We tested AuditAgents against a realistic treasury vault contract containing a subtle error-handling flaw involving unchecked Ether transfer failures.
Unchecked return values are a common source of silent failures in Solidity contracts. Functions such as send() return a boolean indicating whether a transfer succeeded.
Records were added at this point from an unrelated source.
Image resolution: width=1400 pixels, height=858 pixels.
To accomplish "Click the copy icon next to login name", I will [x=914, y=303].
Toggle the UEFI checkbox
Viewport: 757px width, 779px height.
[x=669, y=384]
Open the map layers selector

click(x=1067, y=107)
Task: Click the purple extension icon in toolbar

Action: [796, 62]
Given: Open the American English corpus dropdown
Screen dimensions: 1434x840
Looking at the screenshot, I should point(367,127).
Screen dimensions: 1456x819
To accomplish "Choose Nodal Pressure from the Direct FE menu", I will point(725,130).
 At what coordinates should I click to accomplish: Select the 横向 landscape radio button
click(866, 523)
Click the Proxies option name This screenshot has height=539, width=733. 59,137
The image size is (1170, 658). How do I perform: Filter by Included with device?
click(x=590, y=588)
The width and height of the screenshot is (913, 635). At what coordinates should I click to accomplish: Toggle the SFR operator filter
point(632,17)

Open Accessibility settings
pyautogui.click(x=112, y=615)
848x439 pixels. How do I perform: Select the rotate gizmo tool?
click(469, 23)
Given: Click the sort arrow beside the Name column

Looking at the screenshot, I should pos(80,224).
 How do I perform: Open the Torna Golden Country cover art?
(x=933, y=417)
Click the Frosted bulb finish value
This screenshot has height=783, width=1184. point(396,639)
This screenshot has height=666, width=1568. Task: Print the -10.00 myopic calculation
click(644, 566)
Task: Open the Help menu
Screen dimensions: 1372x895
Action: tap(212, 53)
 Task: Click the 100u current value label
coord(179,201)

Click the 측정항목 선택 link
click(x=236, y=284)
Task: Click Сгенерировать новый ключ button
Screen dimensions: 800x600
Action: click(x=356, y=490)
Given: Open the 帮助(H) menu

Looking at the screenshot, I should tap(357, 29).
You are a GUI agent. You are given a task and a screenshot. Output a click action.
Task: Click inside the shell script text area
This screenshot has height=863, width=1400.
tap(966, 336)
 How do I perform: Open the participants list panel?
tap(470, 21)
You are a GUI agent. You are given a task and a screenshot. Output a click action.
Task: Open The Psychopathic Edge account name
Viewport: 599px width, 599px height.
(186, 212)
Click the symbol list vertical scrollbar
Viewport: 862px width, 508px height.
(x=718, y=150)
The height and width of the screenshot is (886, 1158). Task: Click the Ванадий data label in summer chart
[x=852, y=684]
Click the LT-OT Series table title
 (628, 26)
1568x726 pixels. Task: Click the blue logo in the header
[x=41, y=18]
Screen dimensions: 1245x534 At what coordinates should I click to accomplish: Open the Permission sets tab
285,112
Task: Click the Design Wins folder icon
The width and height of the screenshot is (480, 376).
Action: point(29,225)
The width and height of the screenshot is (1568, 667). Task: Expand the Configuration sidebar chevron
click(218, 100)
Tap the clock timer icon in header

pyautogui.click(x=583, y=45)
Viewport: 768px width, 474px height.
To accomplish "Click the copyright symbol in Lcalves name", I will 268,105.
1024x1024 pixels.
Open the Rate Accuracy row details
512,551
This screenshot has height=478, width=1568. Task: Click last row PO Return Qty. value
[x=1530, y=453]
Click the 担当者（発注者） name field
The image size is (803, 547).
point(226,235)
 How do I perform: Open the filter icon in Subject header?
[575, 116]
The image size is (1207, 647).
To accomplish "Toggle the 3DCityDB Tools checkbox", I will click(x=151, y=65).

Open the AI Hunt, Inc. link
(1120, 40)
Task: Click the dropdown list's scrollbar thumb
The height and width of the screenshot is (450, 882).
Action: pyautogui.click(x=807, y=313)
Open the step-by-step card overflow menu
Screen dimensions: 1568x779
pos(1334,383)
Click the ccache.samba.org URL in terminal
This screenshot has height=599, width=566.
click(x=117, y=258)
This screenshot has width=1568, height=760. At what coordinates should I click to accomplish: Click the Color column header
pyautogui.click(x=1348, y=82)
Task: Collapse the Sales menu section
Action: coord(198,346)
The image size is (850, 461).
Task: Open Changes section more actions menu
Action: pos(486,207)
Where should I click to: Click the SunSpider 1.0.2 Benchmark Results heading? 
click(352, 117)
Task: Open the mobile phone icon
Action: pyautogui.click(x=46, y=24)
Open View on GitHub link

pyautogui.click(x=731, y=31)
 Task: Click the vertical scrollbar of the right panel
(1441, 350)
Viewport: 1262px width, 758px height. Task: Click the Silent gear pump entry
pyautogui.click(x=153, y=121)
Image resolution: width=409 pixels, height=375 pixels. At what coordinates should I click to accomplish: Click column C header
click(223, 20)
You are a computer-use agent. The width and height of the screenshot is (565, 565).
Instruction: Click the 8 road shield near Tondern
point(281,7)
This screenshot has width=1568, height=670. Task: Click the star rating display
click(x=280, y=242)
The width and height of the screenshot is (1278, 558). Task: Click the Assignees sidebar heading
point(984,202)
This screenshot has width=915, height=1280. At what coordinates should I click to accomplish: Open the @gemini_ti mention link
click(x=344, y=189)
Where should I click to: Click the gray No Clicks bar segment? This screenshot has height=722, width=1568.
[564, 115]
If this result is ignored, internal accounting may be updated even though funds were never transferred.
For this benchmark, we created a realistic treasury vault contract and submitted it to AuditAgents without any vulnerability hints, comments, or intentionally revealing naming conventions.
The following function contains the unchecked return value flaw:
// SPDX-License-Identifier: MIT
pragma solidity ^0.8.0;
contract TreasuryVault {
mapping(address => uint256) public deposits;
function deposit() external payable {
deposits[msg.sender] += msg.value;
}
function claim(uint256 amount) external {
require(deposits[msg.sender] >= amount, "insufficient");
// State updated BEFORE transfer — accounting change is permanent
deposits[msg.sender] -= amount;
// ⚠ Return value ignored — silent failure possible
payable(msg.sender).send(amount);
}
receive() external payable {}
}
deposits[msg.sender] before calling send(). If send() fails (e.g., recipient is a contract that reverts), the balance is already reduced — the user permanently loses funds while receiving nothing.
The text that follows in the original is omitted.